begin LISTED ENTRIES

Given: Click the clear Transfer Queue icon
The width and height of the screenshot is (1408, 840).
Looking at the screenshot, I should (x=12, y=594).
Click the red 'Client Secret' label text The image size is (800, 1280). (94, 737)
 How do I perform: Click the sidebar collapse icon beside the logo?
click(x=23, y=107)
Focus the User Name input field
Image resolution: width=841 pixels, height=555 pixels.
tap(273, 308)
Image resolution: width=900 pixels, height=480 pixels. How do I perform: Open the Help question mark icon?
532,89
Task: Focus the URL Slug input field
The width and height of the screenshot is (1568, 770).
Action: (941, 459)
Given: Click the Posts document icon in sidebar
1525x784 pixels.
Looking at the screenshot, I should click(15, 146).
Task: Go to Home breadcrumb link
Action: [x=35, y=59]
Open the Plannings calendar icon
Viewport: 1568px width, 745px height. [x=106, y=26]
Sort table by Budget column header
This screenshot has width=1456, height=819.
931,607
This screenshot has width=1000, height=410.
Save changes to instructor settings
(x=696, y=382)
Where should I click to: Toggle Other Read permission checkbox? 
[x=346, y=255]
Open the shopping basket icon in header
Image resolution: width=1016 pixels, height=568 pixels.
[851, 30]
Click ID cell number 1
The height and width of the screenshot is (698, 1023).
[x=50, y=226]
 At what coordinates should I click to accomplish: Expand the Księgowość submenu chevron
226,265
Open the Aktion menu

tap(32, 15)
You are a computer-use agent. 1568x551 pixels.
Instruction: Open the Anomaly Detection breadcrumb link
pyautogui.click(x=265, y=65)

end LISTED ENTRIES

Please count the lines above that contain the string "perform", with case counting, and reply with only that number.

2